50 years of rotation – Audio
Arin Crooks, Superintendent
Lancaster Agricultural Research Station
UW-Madison, College of Agricultural and Life Sciences
arin.crooks@wisc.edu
608-723-2580
3:09 – Total Time
0:20 – The study
0:46 – What’s in rotation
1:14 – Findings of the study
1:55 – The value
2:56 – Lead out
Transcript
Sevie Kenyon: The effects of long-term crop rotation study, we’re visiting today with Arin Crooks superintendent Lancaster Agricultural Research Station, University of Wisconsin-Madison in the College of Agricultural and Life Sciences and I’m Sevie Kenyon. Arin, you’ve got a long-term crop rotation study out here, tell us a little bit about it.
Arin Crooks: Long term crop rotation study, located here, began back in 1967 so it’s turning 50 years old this year it’s been a main stay of the Lancaster Research Station and looking at different crop rotations and its effects, especially particularly to the dirftless region of Wisconsin around the Mississippi valley here in southwest Wisconsin and other neighboring states.
Sevie Kenyon: What crops are in this crop rotation?
Arin Crooks: Well, the effects of the rotation study look specifically at the nitrogen fertilization of the corn, but in addition to some of those crop rotations besides continuous corn rotation, is corn and soybeans, wheat, oats and then alfalfa as well all in different combinations and rotations to see the different effects that it produces.
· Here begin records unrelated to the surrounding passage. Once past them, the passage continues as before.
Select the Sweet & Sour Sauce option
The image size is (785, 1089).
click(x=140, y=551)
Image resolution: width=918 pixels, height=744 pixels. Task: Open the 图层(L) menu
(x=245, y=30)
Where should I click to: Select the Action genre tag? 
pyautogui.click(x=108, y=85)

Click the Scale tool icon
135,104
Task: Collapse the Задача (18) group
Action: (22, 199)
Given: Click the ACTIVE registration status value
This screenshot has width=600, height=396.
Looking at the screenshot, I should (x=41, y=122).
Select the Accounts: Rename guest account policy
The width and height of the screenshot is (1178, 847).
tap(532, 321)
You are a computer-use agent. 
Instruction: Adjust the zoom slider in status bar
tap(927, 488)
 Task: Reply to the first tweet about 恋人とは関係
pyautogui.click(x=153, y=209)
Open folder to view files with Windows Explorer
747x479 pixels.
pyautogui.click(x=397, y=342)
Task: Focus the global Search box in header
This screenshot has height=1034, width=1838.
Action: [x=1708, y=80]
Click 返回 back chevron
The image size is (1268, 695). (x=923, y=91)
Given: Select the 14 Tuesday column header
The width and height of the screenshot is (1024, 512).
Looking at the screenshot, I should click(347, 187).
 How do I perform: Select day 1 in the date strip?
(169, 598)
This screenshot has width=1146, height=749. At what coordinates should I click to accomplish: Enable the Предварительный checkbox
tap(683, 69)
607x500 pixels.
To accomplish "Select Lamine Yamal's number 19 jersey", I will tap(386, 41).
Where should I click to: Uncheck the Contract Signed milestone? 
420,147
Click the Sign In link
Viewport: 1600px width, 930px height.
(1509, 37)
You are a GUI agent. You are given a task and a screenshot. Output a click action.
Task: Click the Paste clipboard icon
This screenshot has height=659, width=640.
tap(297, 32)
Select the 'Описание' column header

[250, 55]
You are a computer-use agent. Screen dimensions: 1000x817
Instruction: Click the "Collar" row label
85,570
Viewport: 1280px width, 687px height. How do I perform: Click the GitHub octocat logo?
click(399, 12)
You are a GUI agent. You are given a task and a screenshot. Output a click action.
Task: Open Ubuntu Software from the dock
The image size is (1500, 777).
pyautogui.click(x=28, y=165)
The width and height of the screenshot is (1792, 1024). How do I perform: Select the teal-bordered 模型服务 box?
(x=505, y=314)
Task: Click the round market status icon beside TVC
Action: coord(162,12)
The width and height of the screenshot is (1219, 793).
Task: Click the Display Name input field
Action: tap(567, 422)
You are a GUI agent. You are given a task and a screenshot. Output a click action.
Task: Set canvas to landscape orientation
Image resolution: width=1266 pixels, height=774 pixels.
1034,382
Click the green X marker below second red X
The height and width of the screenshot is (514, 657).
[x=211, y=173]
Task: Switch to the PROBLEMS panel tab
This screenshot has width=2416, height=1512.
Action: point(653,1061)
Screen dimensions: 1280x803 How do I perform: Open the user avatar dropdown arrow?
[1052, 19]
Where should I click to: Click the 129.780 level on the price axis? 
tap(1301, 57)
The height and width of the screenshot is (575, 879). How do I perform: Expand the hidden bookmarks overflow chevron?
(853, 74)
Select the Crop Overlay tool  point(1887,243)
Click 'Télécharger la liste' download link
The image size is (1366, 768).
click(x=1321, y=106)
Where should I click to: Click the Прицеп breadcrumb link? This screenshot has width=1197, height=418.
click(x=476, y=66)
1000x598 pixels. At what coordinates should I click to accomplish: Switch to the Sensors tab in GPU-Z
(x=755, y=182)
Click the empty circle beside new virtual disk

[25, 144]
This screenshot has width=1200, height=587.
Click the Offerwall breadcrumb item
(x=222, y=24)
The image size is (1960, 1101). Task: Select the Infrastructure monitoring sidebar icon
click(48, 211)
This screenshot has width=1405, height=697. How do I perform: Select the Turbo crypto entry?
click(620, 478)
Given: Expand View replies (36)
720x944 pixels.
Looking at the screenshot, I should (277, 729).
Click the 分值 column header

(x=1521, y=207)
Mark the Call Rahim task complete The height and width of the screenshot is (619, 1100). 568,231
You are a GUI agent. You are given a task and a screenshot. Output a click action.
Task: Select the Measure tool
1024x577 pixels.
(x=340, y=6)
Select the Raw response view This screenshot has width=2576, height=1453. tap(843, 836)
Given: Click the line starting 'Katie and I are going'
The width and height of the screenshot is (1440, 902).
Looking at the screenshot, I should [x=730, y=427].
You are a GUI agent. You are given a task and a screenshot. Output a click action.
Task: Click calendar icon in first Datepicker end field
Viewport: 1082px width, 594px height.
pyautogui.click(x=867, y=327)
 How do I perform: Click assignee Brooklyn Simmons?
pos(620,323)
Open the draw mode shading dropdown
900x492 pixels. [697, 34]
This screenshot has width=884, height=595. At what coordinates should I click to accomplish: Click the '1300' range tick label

Sevie Kenyon: What are some of the most significant findings that this long-term research has turned up?
Arin Crooks: Well probably the most significant finding for Wisconsin, as well as across the U.S., was how many pounds of nitrogen credit you can take growing corn after you’ve had establishment of alfalfa. So originally, the crop rotation study was looking at the potential of replacing alfalfa with commercial fertilizer in the 60s when fertilizer was cheap, but as the fertilizer prices became expensive in the 70s then the interest in the study actually turned to more sustainability and sustainable rotations and one of the major findings was that benefit of nitrogen produced by the alfalfa legume crop.
Sevie Kenyon: Arin, what’s the value of this kind of research?
Arin Crooks: It’s the second oldest crop rotation study that we know of in the country, the University of Illinois has the oldest but, the benefit of having a long term study like this is it provides a resource for lots of research whether that is soil fertility, soil structure, other environmental impacts, carbon fixation, things like that. It’s a resource that a lot of different researchers can come to and do additional research projects off of. As well as, it’s a resource that’s there when conditions change, can incorporate a different crop or something different as they talk about having a living document for a will or things like that, this is almost like a living research project that it changed slightly through the years as it’s gone as conditions have dictated and interests have grown to help provide those answers that we may not know what the questions are yet, but down the road we’ll have the tools that will be able to produce those answers.
Sevie Kenyon: We’ve been visiting with Arin Crooks, superintendent Lancaster Agricultural Research Station, University of Wisconsin-Madison in the College of Agricultural and Life Sciences and I’m Sevie Kenyon.